Weight Management and Ketones

12 Jan 2023

Article Summary

The ketogenic diet has exploded in popularity in recent years for one main reason — it works. And not simply for weight loss. The scientific evidence is mounting for a variety of health benefits associated with the ketogenic diet, with healthcare practitioners generally supportive of this approach.

The one main problem that exists is the lack of long-term compliance, as many individuals find it difficult to adhere to the severe carbohydrate restriction. To address this, modified versions of the ketogenic diet have been proposed, using less restrictive dietary recommendations that still allow the user to enter into a state of ketosis, albeit to a lesser degree.

When using a modified approach, the use of exogenous ketones (that is, ketones produced outside the body) may prove helpful.
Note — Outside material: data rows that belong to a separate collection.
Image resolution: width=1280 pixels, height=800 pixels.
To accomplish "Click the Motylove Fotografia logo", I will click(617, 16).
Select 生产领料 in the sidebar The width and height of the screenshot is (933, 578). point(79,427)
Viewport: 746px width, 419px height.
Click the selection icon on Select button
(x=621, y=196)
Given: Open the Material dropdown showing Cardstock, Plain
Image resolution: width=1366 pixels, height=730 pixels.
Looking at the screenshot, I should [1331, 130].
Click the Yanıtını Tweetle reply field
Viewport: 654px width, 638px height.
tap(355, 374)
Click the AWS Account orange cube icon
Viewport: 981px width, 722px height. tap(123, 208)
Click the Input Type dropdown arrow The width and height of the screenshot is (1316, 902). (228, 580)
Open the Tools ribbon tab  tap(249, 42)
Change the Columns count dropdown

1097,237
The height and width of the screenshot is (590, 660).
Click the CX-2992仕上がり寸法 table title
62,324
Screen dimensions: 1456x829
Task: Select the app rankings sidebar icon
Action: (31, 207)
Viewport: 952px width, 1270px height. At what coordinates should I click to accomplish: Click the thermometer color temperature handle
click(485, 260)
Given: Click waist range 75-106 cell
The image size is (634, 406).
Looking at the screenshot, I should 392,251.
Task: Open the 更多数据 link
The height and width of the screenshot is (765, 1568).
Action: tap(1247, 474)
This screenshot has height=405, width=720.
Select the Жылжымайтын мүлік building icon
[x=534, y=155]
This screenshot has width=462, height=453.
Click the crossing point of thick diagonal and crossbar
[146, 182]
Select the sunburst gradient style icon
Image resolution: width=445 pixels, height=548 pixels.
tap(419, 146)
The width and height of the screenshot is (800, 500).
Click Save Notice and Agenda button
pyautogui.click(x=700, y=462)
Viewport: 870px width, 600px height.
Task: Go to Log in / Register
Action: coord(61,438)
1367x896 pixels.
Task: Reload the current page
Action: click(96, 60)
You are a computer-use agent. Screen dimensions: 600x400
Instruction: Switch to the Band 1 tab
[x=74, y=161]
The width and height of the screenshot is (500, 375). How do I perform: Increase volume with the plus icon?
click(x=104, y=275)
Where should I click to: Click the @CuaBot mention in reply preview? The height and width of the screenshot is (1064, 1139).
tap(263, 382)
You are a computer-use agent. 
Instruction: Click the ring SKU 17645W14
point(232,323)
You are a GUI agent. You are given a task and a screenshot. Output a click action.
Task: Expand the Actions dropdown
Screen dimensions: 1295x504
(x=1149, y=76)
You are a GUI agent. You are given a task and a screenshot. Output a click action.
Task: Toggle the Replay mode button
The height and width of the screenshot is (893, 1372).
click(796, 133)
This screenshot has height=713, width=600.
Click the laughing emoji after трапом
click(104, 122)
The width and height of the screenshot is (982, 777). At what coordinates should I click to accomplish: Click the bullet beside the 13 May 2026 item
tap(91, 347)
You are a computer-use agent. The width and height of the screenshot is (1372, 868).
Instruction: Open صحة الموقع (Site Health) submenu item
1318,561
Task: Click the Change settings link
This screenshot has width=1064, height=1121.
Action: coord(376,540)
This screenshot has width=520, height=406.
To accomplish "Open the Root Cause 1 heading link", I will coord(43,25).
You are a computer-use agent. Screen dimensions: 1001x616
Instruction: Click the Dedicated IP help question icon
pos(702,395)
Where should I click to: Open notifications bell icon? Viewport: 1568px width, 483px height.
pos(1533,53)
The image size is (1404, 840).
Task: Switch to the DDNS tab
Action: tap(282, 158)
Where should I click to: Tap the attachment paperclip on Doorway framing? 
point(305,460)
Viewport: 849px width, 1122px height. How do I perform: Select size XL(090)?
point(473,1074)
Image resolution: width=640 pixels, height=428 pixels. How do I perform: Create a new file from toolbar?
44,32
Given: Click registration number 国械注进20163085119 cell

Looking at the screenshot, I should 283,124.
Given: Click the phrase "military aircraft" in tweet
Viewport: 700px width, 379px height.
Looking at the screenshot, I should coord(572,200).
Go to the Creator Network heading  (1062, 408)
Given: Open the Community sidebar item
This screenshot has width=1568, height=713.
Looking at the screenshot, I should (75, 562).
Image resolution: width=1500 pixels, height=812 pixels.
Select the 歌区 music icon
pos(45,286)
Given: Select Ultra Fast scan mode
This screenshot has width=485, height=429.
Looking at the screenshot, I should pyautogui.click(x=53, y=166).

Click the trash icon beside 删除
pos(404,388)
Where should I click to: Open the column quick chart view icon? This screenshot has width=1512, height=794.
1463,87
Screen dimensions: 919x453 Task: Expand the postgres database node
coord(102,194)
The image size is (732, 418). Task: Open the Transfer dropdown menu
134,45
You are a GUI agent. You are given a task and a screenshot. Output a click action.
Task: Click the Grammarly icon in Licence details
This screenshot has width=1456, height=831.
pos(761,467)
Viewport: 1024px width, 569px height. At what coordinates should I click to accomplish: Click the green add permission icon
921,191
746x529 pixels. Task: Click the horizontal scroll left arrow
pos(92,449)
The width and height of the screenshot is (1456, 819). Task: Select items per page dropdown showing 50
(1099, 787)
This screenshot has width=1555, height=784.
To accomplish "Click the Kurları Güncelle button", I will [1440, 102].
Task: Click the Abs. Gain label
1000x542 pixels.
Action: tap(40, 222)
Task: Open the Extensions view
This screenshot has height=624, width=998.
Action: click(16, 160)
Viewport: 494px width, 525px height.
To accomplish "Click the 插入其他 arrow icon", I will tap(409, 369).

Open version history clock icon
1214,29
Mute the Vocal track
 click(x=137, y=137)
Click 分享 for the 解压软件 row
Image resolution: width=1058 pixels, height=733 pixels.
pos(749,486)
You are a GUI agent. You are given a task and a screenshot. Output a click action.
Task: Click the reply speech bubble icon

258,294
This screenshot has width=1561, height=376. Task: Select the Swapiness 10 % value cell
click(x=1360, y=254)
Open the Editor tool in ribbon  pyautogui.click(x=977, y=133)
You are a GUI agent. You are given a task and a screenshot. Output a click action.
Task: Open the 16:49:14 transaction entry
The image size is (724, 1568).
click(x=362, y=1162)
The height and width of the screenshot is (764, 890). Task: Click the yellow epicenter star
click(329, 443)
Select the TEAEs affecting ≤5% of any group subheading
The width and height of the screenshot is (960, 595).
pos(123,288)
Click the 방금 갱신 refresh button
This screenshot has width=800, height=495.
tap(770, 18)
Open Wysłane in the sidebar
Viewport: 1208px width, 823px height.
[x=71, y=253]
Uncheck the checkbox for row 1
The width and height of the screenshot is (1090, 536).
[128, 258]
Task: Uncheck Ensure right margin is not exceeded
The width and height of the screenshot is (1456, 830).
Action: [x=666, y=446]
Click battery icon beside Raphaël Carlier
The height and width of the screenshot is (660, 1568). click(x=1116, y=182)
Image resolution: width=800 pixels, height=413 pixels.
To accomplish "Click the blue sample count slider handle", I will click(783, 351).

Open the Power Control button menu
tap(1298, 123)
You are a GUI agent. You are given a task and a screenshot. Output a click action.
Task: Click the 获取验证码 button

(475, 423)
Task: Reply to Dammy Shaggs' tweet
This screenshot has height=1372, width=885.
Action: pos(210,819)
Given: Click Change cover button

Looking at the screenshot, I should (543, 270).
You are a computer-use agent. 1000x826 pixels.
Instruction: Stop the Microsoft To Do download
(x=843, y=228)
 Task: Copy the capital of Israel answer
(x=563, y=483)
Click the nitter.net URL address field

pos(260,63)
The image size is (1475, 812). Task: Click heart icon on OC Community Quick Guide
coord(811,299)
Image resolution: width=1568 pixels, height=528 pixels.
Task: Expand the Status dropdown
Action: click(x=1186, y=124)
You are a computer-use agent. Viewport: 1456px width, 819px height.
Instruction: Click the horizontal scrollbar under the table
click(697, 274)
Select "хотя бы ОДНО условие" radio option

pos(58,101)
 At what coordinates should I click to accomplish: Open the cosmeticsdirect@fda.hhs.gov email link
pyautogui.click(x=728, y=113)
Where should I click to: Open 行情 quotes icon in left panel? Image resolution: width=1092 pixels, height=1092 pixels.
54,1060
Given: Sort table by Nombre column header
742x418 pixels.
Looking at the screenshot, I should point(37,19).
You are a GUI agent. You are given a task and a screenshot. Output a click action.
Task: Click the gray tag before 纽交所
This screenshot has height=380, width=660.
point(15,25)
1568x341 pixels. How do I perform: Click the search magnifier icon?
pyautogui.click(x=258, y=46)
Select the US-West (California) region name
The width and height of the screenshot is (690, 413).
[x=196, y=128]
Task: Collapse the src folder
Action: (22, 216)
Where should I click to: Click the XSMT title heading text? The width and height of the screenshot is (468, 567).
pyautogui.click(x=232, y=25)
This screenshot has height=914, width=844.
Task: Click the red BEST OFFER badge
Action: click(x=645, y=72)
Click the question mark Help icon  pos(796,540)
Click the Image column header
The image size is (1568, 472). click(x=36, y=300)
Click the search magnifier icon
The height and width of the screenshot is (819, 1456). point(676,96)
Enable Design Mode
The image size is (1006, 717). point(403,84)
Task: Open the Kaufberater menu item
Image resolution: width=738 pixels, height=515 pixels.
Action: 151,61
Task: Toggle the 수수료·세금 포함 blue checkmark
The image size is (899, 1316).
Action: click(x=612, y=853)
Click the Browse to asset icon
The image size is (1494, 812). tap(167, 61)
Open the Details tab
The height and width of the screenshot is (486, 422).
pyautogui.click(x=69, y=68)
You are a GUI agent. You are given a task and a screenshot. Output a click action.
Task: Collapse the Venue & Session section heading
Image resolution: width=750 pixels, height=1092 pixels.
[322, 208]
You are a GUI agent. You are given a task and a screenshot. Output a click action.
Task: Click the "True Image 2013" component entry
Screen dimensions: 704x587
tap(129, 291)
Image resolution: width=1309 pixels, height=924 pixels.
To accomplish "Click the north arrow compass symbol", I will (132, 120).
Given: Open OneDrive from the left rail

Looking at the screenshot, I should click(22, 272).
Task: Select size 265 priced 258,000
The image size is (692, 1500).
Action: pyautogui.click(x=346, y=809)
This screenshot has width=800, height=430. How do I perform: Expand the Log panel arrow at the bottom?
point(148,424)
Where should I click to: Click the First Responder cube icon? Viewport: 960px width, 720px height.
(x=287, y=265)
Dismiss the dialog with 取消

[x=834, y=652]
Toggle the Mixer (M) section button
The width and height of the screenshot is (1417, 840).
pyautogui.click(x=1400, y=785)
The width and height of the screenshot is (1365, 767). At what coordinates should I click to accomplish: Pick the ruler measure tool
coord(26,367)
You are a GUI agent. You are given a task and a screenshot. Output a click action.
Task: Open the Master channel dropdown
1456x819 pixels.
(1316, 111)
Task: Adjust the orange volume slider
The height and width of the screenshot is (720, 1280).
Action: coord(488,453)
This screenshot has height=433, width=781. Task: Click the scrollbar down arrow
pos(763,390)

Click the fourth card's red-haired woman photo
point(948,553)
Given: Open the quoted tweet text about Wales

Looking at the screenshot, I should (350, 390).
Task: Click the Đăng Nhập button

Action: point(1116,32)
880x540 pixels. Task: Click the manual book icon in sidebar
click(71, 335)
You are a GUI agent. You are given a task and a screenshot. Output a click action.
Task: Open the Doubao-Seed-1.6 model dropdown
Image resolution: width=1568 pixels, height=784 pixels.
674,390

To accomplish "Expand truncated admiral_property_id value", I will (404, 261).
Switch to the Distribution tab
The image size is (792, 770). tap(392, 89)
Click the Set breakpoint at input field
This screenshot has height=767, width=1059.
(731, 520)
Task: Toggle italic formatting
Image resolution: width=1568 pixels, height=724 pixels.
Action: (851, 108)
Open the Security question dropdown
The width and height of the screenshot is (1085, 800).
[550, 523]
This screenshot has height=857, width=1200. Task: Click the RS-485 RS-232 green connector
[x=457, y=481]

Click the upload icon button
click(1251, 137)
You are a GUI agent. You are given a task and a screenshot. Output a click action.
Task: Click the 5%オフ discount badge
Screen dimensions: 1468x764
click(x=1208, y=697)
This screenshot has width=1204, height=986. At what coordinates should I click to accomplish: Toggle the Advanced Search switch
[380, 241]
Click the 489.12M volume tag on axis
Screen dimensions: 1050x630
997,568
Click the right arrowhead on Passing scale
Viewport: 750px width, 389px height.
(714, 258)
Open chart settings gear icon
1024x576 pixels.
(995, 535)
This is because they can rapidly elevate blood ketones, reduce blood glucose and provide the body with fuel.

Exogenous ketones may be favored over the ingestion of additional carbohydrates, as doing so may elevate blood glucose and impair the formation of endogenous ketones (i.e., ketones produced within the body).

Additionally, exogenous ketones have been reported to reduce hunger and the desire to eat (Stubbs et al., 2018), which should lead to a reduction in calorie intake and weight loss over time. They may also be used in conjunction with a program of intermittent fasting, as these high-energy nutrients can provide needed energy without negatively impacting blood glucose or insulin.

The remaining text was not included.